6 comments
We skipped 9.x entirely after a botched rollout at site two broke our guest network for 36 hours—staying on 8.2 saved us from whatever 10.0's doing, honestly.
Upgrade 8.2→10.0, test in staging first, rollback plan ready, document everything.
Yeah, that CVE timing is brutal. I'm curious though—are you actually vulnerable on 8.2, or is this more about your CEO wanting you patched to the latest just in case? We stayed on 8.x for about eight months at my last gig (mid-market SaaS), and our security team ran the numbers on that specific CVE. Turns out the exploit chain required local network access we didn't have exposed. Saved us from a chaotic upgrade that quarter.
That said: What's your actual attack surface look like? Is UniFi internet-facing or behind a corporate firewall? And how many sites are we talking about—is this a "roll out an update one DC at a time" situation or do you need everything synchronized? Those details matter way more than the CVE number itself when you're making the business case to your CEO.
Yeah, we got burned by this exact thing last year with a FortiGate firmware delay. Here's what I'd do: First, call your CEO with a specific plan, not just "we need money." Tell her: patch the three sites in rolling windows (one per shift), it's 4-6 hours per site, zero downtime if you do it right. Total cost is probably a few grand in overtime, not a new network.
Second, bypass the "stable means don't touch it" logic going forward. We switched to a quarterly patch calendar — every other Wednesday, non-critical stuff gets tested in a staging environment first. Sounds rigid but it killed the "surprise emergency" calls.
Third, check if you're still on UniFi or if you should look at Cisco Meraki. I know it's more expensive but the auto-patching removes this entire class of problem. We evaluated it for 30 mins and decided for a three-site operation it wasn't worth the switch.

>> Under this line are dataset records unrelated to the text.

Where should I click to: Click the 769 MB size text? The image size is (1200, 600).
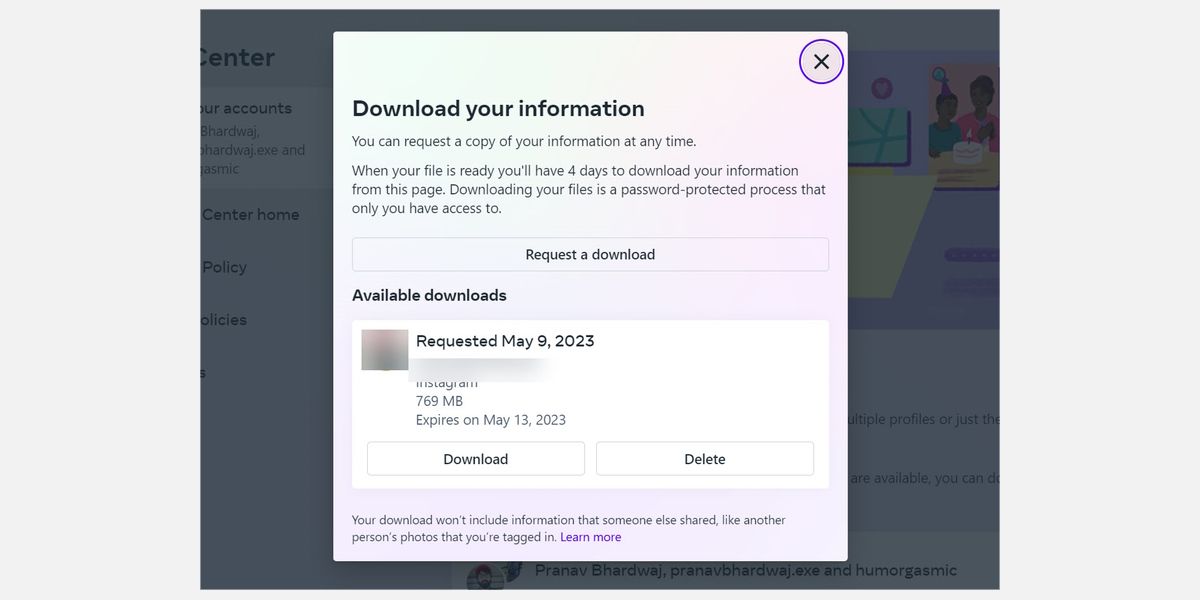(437, 400)
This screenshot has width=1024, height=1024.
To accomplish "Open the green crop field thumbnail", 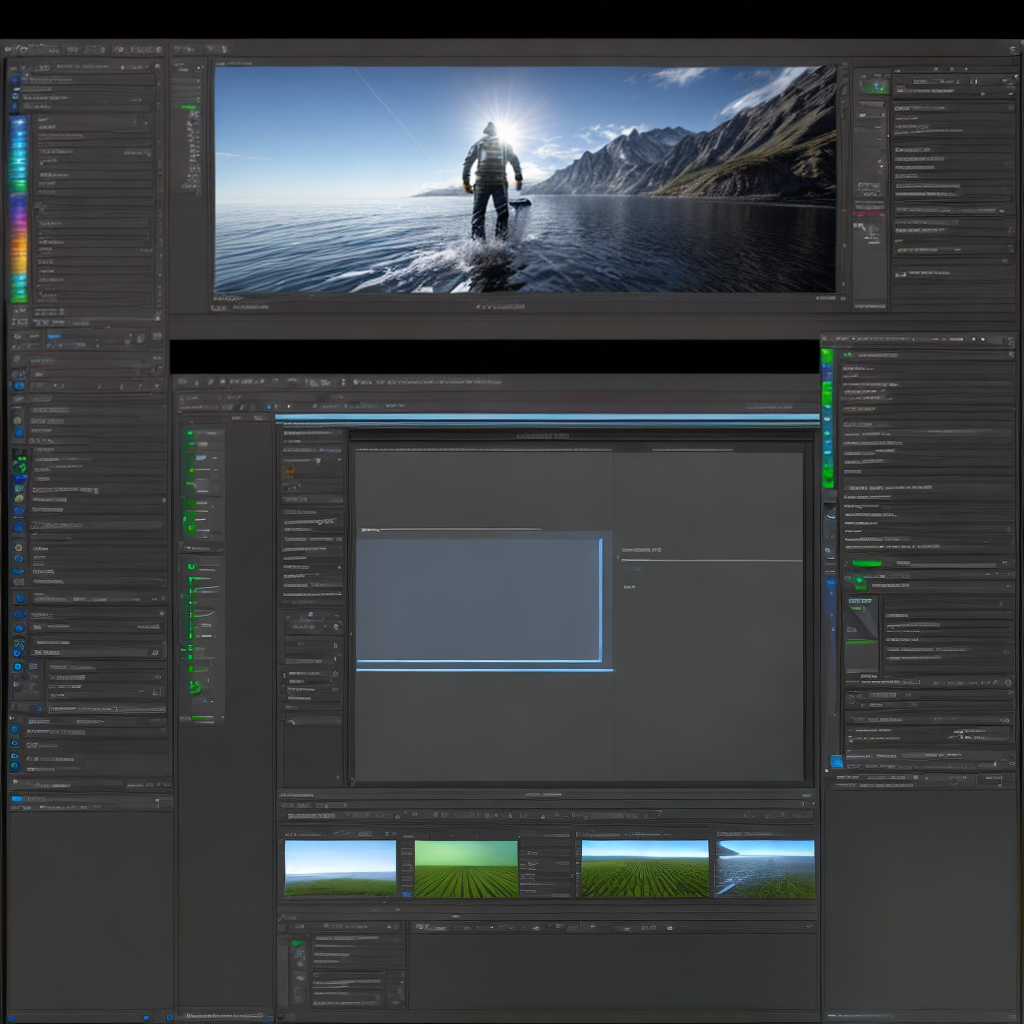I will (466, 868).
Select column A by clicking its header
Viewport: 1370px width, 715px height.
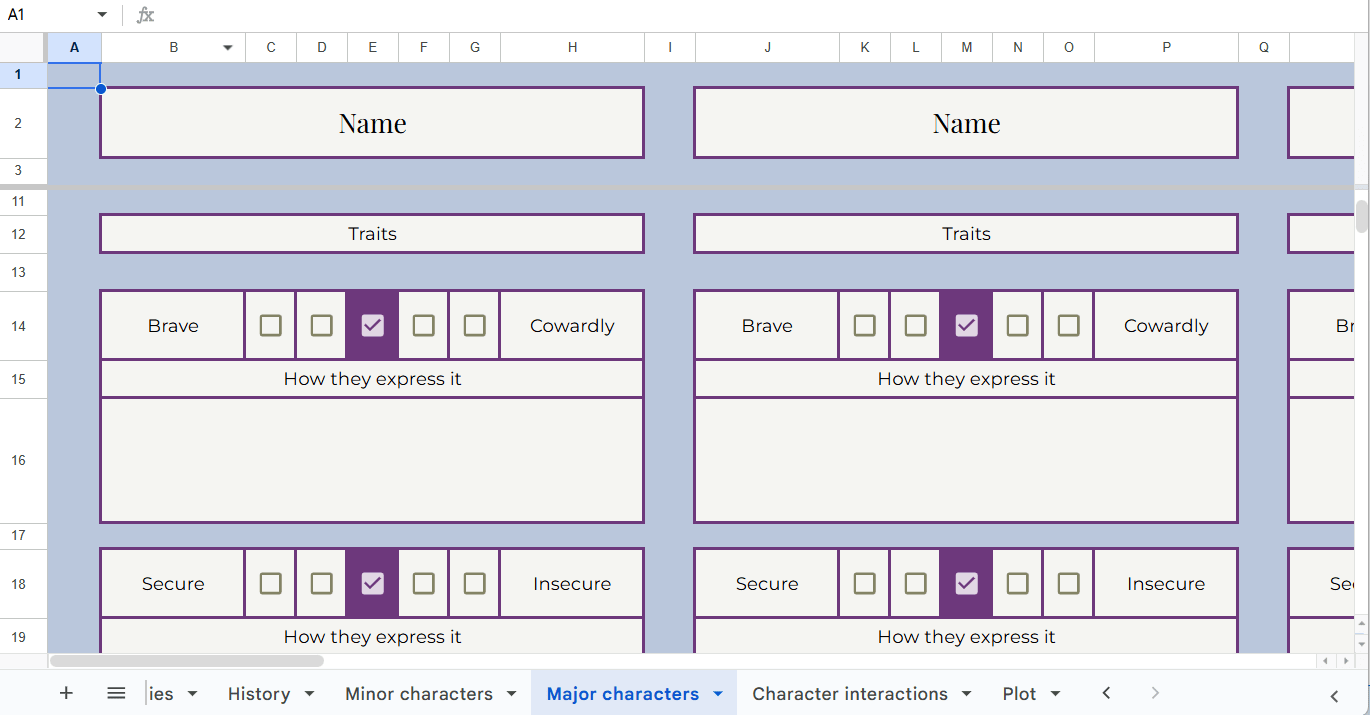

You're not the villain here. You made a reasonable call six months ago. Just own the fix and lock in the cadence so it doesn't happen again.
We stayed on 8.2 for two years at my last company for exactly this reason — every major bump broke something in production, so we just accepted the CVE risk until a compliance audit forced our hand, which somehow felt less bad than explaining downtime to the board.
We delayed Ubiquiti patches for eight months. Then a ransomware group hit our Seattle office hard.